== EXERCISE INPUTS ==

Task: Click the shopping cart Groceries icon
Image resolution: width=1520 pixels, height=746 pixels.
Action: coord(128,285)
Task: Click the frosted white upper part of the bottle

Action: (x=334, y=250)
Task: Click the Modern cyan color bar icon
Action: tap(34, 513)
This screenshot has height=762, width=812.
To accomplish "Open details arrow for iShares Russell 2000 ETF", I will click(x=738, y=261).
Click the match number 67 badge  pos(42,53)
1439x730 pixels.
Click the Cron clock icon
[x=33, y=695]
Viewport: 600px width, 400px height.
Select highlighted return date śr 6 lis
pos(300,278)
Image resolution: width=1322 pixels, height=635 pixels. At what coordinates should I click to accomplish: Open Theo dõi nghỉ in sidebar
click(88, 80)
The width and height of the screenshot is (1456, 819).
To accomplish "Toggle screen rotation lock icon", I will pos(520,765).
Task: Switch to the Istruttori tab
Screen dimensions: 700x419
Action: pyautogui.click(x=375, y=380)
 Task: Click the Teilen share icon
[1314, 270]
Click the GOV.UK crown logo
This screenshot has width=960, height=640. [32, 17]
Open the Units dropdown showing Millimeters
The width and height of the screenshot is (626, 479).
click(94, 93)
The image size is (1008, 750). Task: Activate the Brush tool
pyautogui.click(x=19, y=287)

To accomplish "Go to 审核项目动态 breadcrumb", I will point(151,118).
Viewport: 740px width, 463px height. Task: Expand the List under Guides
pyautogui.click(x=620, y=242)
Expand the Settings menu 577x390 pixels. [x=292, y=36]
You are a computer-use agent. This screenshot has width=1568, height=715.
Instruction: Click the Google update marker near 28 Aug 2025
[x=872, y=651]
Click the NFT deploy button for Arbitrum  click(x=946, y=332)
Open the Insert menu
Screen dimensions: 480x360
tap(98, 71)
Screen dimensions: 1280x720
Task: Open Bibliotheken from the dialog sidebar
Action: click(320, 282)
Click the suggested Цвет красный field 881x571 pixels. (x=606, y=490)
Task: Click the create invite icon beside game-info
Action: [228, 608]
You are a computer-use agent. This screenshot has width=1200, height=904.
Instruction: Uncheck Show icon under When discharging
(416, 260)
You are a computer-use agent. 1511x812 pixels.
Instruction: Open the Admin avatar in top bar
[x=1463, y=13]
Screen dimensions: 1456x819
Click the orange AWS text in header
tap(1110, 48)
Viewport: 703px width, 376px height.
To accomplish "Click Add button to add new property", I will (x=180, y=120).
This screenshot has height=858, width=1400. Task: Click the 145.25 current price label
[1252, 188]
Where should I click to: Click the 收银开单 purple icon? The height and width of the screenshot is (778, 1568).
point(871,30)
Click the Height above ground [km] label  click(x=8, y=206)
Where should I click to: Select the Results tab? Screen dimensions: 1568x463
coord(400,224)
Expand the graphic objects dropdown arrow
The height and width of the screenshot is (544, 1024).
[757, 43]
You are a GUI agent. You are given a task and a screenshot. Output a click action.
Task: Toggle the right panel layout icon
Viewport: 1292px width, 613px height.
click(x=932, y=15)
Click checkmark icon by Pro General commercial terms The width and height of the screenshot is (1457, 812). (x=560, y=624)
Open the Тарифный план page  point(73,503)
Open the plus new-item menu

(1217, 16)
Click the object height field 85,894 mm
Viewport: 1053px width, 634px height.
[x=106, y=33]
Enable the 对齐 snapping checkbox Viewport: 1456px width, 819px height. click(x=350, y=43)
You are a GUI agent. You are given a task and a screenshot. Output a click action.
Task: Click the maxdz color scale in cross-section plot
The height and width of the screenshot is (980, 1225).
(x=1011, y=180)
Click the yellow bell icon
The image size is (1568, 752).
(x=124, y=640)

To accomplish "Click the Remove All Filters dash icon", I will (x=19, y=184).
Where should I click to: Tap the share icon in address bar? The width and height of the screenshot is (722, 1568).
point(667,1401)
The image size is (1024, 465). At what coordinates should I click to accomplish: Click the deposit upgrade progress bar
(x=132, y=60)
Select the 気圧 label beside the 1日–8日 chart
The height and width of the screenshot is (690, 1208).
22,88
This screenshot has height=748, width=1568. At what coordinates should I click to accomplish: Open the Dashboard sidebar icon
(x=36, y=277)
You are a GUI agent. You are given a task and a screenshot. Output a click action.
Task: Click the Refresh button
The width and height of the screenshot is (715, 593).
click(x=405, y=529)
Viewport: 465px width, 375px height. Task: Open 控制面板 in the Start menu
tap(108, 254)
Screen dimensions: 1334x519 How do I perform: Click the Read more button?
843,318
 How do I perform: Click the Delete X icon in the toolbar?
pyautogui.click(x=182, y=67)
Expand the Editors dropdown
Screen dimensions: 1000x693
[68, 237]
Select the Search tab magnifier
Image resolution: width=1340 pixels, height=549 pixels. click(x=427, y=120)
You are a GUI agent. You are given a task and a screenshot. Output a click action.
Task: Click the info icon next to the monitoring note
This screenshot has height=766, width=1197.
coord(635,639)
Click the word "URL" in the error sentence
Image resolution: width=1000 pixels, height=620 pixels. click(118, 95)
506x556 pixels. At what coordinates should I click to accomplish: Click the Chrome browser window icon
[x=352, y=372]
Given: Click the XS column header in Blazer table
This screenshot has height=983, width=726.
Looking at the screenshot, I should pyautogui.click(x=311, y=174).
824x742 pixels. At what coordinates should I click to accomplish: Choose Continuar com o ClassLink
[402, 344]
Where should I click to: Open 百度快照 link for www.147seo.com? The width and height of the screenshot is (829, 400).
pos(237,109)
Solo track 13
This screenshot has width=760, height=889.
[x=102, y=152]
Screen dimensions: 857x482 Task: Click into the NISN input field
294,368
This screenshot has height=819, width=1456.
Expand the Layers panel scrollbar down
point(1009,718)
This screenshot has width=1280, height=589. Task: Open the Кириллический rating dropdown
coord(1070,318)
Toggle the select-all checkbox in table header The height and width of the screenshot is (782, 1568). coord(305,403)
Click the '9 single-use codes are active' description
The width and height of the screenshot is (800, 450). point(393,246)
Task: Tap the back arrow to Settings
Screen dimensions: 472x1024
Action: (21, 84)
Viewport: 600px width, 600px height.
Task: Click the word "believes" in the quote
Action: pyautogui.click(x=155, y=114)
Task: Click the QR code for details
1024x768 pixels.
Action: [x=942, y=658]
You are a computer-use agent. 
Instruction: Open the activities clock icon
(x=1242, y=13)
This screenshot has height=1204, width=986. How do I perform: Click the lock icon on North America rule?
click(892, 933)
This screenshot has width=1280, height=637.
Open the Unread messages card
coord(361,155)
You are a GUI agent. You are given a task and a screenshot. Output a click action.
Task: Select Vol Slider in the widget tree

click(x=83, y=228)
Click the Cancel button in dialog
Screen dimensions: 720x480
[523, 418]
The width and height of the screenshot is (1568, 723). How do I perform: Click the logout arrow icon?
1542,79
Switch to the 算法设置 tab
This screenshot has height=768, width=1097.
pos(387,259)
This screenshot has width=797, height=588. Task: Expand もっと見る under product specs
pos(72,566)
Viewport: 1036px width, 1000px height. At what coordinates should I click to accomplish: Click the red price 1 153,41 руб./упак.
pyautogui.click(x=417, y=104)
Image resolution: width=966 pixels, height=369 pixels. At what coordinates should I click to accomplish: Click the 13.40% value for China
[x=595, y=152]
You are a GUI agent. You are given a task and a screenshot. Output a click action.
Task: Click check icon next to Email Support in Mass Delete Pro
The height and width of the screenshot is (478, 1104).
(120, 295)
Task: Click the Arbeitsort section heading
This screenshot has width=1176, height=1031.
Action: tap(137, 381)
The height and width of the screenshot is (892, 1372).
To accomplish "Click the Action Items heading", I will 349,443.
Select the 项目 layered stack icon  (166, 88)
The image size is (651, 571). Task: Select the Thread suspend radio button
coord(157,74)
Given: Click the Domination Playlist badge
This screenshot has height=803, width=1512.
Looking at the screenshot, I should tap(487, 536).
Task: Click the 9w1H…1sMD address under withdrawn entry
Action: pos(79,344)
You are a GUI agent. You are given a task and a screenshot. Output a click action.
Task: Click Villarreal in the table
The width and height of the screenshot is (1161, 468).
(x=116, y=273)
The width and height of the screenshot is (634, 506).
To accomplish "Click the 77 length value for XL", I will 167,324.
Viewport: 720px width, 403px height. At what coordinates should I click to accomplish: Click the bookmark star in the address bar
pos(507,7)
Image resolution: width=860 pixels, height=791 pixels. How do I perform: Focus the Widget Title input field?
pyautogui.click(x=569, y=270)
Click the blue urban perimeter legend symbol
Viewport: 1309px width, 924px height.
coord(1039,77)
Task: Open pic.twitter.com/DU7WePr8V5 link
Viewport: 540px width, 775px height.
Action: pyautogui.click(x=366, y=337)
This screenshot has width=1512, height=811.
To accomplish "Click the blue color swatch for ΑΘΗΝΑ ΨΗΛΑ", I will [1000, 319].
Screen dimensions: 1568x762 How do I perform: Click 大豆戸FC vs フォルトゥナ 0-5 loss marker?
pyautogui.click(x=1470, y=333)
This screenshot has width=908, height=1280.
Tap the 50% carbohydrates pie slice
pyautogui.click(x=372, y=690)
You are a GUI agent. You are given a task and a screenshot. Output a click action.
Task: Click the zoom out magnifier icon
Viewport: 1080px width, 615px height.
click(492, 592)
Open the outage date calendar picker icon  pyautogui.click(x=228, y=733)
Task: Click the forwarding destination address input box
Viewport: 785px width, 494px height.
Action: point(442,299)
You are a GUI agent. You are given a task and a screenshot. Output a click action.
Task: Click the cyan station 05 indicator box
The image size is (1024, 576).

===

EXERCISE DETAILS: Print precisely the lines from the one with "Viewport: 785px width, 494px height." through the end of the data above, adding nothing.

SOLUTION TO THE PROBLEM:
Viewport: 785px width, 494px height.
Action: point(442,299)
You are a GUI agent. You are given a task and a screenshot. Output a click action.
Task: Click the cyan station 05 indicator box
The image size is (1024, 576).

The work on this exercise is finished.